Alzheimer’s Disease (AD) is a chronic neurological disorder characterized by memory impairment, cognitive dysfunction, behavioral disturbances and deficits in activities of daily living [1,2,3]. According to the cholinergic hypothesis, memory impairment in patients suffering from AD is a result of decreased levels of the neurotransmitter acethylcholine (ACh) in the cortex [4]. Acetylcholinesterase (AChE) inhibitors that can block the cholinergic degradation of ACh are therefore considered to be a promising approach for the treatment of AD. Additionally, recent studies have shown that AChE inhibitors also prevent the assembly of β-amyloid peptide into amyloid plaque which is the first step of AD [5,6]. This discovery further stimulated a great interest in searching for useful leads which could become new candidates for the development of rational drug design against AD.

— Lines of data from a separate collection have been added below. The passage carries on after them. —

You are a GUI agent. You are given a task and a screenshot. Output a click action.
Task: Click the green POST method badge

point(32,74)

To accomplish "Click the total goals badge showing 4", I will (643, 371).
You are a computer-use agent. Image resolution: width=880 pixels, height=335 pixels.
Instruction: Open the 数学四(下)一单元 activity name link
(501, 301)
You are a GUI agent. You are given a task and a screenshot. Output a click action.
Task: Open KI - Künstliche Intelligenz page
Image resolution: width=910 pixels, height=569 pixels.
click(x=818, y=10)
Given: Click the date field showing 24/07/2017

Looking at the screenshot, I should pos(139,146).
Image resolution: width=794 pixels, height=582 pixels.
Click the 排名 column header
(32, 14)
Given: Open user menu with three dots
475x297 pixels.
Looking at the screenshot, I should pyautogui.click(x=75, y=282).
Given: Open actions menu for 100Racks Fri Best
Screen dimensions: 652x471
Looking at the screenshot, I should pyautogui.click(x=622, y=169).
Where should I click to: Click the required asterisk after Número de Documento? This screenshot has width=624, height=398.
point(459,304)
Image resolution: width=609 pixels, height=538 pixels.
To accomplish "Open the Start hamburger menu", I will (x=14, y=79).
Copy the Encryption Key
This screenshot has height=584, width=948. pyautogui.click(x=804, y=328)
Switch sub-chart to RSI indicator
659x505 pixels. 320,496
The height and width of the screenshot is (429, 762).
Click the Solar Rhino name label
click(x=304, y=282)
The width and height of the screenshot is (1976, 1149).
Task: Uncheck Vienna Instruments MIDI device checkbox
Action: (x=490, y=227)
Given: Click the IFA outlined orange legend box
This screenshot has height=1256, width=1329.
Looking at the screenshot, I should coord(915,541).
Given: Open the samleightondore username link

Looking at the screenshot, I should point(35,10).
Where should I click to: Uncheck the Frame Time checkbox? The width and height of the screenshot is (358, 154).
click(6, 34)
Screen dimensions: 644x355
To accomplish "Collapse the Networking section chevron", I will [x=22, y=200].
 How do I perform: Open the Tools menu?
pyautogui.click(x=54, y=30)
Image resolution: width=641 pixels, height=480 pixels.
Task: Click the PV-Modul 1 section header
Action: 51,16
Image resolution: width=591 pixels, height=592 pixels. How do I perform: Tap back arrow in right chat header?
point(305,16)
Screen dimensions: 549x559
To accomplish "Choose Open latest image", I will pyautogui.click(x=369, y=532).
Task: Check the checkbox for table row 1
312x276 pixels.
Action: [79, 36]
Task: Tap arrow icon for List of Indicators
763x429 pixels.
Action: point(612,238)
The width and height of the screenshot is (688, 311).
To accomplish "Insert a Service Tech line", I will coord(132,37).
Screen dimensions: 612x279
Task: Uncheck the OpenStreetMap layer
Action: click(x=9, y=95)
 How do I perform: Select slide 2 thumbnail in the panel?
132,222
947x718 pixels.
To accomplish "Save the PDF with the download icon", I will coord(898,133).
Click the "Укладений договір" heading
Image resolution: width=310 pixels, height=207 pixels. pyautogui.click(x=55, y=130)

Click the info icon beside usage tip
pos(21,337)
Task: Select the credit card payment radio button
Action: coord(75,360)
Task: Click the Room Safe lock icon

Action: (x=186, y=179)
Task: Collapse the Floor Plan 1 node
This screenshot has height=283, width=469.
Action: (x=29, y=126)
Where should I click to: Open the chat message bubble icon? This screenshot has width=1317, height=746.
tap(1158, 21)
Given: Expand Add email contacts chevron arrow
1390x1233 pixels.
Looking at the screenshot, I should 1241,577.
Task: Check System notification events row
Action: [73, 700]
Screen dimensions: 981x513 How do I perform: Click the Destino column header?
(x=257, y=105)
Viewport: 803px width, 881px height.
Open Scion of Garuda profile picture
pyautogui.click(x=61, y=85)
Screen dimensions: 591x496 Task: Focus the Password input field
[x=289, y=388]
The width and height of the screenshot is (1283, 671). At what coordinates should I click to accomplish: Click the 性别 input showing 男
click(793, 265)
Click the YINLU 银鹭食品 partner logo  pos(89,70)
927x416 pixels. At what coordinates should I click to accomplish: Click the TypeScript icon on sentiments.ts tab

Lycopodiastrum casuarinoides (Spring) Holub (Lycopodiaceae), the only species of the genus Lycopodiastrum, has been used as a folk medicine for relaxing tendons and stimulating blood circulation [7]. Previous phytochemical research on this plant indicated that lycodine-type alkaloids were its main chemical and bioactive ingredients [8,9,10,11,12,13], in particular, a type of alkaloids that possessed extraordinary AChE inhibition, such as the well-known huperzine A [12]. According to previous reports and our research, it was found that the total alkaloidal extract of the plant exhibited significant AChE inhibitory activity [8,10,11,12,13]. Further bioactivity-guided chromatographic fractionation led to four new (compounds 1−4) and ten known lycodine-type alkaloids 5–14 (Figure 1). Herein, we reported the isolation, structural elucidation, AChE inhibitory activity of these compounds. Furthermore, the preliminary structure-activity relationships are discussed.

Figure 1. Structures of compounds 1–14 and huperzine A.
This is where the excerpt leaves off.